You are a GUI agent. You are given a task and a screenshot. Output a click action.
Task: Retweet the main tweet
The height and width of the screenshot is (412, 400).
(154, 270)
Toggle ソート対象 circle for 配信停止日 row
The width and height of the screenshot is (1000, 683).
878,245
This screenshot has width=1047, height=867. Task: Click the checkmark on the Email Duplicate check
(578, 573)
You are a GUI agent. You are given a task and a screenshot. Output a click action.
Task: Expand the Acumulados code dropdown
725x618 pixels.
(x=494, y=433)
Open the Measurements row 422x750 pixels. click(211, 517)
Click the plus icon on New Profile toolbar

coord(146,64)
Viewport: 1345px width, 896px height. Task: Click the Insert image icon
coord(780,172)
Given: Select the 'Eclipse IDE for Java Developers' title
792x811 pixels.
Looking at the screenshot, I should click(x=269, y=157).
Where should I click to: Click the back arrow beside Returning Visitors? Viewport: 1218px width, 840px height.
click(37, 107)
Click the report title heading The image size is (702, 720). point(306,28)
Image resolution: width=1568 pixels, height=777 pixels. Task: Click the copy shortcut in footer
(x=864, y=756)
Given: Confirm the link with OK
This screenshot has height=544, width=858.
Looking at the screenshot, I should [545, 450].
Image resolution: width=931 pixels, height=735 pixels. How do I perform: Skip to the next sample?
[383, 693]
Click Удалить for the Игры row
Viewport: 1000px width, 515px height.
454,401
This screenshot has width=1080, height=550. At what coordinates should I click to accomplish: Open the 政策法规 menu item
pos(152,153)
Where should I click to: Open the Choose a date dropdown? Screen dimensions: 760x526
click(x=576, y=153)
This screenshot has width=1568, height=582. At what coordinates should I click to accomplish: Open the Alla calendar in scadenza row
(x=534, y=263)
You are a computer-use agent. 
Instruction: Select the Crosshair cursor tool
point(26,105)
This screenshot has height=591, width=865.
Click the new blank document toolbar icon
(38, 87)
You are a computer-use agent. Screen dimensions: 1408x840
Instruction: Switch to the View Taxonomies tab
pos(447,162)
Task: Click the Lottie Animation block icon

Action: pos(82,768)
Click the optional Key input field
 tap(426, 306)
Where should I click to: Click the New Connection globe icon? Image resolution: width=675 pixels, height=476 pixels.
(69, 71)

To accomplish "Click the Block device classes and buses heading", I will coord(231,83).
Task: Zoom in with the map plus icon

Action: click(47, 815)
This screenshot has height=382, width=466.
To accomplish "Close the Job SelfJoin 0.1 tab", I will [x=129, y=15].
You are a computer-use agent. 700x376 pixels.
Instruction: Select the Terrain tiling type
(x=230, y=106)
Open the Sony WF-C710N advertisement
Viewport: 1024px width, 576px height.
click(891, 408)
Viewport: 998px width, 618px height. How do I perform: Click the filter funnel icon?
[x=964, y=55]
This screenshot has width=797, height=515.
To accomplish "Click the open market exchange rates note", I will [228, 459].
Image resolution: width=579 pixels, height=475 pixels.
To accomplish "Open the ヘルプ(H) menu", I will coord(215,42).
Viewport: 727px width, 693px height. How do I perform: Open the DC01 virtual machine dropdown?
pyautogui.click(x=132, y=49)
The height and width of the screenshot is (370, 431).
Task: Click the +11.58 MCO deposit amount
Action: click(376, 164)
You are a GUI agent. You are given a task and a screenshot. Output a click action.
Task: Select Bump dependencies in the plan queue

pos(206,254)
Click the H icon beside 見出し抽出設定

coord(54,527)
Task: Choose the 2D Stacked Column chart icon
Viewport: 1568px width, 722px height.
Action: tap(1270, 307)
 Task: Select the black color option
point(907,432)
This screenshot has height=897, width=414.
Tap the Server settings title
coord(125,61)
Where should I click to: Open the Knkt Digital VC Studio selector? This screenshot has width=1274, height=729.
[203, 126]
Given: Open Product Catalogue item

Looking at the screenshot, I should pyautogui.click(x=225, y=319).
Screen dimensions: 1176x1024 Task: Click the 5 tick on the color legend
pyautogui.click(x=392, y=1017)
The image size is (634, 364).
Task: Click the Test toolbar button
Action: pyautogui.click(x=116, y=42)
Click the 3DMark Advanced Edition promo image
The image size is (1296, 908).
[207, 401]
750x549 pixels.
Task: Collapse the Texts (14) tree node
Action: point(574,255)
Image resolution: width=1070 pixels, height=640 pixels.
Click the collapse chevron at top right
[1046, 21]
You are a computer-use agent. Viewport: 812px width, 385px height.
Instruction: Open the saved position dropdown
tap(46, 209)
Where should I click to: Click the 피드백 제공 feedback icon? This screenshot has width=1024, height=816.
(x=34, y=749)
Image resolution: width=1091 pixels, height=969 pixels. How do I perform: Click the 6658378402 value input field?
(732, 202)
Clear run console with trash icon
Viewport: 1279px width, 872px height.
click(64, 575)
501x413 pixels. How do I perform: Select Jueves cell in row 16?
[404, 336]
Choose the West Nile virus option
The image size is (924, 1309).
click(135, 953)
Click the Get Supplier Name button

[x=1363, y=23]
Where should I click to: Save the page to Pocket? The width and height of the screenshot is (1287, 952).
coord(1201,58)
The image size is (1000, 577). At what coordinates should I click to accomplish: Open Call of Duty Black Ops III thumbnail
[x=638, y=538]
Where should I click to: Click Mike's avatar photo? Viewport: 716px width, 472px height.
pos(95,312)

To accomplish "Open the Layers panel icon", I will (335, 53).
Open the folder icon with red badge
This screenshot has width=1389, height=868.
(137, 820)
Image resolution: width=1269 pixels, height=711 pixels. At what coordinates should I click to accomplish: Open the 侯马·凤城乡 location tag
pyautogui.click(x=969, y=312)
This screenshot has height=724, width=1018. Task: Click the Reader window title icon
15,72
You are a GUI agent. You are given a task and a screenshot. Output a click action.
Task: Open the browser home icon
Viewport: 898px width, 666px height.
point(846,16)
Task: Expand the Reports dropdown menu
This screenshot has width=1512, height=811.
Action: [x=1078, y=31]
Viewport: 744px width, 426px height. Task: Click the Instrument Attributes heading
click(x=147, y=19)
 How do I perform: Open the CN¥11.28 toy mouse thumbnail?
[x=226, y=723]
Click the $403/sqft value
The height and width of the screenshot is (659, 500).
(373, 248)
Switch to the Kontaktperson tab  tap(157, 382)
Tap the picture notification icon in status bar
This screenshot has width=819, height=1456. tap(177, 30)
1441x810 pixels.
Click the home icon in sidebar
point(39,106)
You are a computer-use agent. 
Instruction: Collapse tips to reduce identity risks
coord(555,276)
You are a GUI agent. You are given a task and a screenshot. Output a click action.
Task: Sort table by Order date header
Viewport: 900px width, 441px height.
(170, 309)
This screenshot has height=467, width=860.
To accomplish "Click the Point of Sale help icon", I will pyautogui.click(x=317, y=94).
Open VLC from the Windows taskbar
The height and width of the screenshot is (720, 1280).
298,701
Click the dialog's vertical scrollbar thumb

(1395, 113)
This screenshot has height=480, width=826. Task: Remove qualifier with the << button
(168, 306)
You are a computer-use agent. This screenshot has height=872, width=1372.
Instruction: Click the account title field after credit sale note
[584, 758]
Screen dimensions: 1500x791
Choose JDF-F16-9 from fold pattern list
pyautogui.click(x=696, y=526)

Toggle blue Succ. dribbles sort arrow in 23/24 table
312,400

______________________________

INSTRUCTIONS FOR THE TASK: Take the lines above from the one containing "Task: Select Bump" down to the one containing "You are a computer-use agent. Viewport: 812px", and transcribe them exactly, both ends included.

WORKED SOLUTION:
Task: Select Bump dependencies in the plan queue

pos(206,254)
Click the H icon beside 見出し抽出設定

coord(54,527)
Task: Choose the 2D Stacked Column chart icon
Viewport: 1568px width, 722px height.
Action: tap(1270, 307)
 Task: Select the black color option
point(907,432)
This screenshot has height=897, width=414.
Tap the Server settings title
coord(125,61)
Where should I click to: Open the Knkt Digital VC Studio selector? This screenshot has width=1274, height=729.
[203, 126]
Given: Open Product Catalogue item

Looking at the screenshot, I should pyautogui.click(x=225, y=319).
Screen dimensions: 1176x1024 Task: Click the 5 tick on the color legend
pyautogui.click(x=392, y=1017)
The image size is (634, 364).
Task: Click the Test toolbar button
Action: pyautogui.click(x=116, y=42)
Click the 3DMark Advanced Edition promo image
The image size is (1296, 908).
[207, 401]
750x549 pixels.
Task: Collapse the Texts (14) tree node
Action: point(574,255)
Image resolution: width=1070 pixels, height=640 pixels.
Click the collapse chevron at top right
[1046, 21]
You are a computer-use agent. Viewport: 812px width, 385px height.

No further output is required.